Clearly, there’s something about quarantine that gave this emerging social media category a boost.
Listen to the interview behind this story:
In a recent recent report Owyang identified 33 different social audio startups. Clubhouse, of course, highlights the list. Big existing players like Twitter, with Spaces, are entering. Facebook is working on something. Mark Cuban has invested in Fireside Chat. Sonar, Chalk, and Discord are in the space. Seventh Ave is launching to give black Americans a social audio space to connect and share. Saga is about preserving family memories in audio form. And the list goes on.
This explosion in players will lead to a secondary explosion, Owyang says: one that we saw in the first social media platform expansion. He’s talking about the analytics and marketing tools that will help celebrities, influencers, and brands understand their impact in the social audio space.
“We can already see little, little tiny startups that are emerging that are doing these. One of them is called social audio analytics,” says Owyang. “The second category is what we call enterprise social audio, and that’s the same features that we’ll see for your workplace.”
The first category is the Radian6 or Hootsuite of social audio. The second category is the Yammer or Socialist which will bring the benefits of social audio to internal enterprise systems.
While the social audio networks might number a hundred or so, these helper applications and ecosystem players will number far more, just like the number of social media tools far outnumber the large social platforms.

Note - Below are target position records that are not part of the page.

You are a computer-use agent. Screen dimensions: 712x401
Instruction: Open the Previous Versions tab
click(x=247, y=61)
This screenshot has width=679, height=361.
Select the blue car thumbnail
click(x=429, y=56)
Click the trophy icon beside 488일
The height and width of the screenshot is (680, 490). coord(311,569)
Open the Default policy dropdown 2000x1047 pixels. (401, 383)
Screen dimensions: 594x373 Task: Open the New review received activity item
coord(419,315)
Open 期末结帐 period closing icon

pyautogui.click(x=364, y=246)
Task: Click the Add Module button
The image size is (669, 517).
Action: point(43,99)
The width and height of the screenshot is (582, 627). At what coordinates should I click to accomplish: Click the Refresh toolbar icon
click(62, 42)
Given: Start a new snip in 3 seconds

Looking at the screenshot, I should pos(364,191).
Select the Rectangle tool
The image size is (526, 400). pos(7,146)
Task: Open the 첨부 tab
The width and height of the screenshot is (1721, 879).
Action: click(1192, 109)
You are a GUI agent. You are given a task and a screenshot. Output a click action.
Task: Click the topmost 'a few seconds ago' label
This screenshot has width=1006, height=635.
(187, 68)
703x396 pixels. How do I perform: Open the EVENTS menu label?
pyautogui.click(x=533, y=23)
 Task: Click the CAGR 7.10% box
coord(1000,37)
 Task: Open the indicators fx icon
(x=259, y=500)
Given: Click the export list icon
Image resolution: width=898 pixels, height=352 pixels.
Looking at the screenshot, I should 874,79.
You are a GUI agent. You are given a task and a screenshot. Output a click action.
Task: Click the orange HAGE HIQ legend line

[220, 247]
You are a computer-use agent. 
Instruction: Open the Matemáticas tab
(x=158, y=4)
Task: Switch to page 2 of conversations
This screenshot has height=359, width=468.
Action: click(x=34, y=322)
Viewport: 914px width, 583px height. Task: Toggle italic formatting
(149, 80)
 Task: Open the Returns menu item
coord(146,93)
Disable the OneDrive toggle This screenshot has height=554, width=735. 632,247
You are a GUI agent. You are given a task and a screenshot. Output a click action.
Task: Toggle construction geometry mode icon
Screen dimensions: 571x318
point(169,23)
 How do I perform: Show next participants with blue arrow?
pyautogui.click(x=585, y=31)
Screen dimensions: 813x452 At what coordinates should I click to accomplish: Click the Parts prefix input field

The tipping point, Owyang says, will be as soon as the social audio companies start offer APIs to ingest, consume, analyze, and share audio content off-platform.
“And at that point, we’ll see an explosion of thousands of apps, just like we do with Twitter apps, and Facebook apps, and Google apps,” Owyang says. “At that point, we’ll also see that the embedding of social audio everywhere around the internet will start to happen, and I call that the colonization phase.”
Colonization in this sense means that audio will enter product listings or blog posts or social platforms, or even our digital assistants like Alexa and Siri.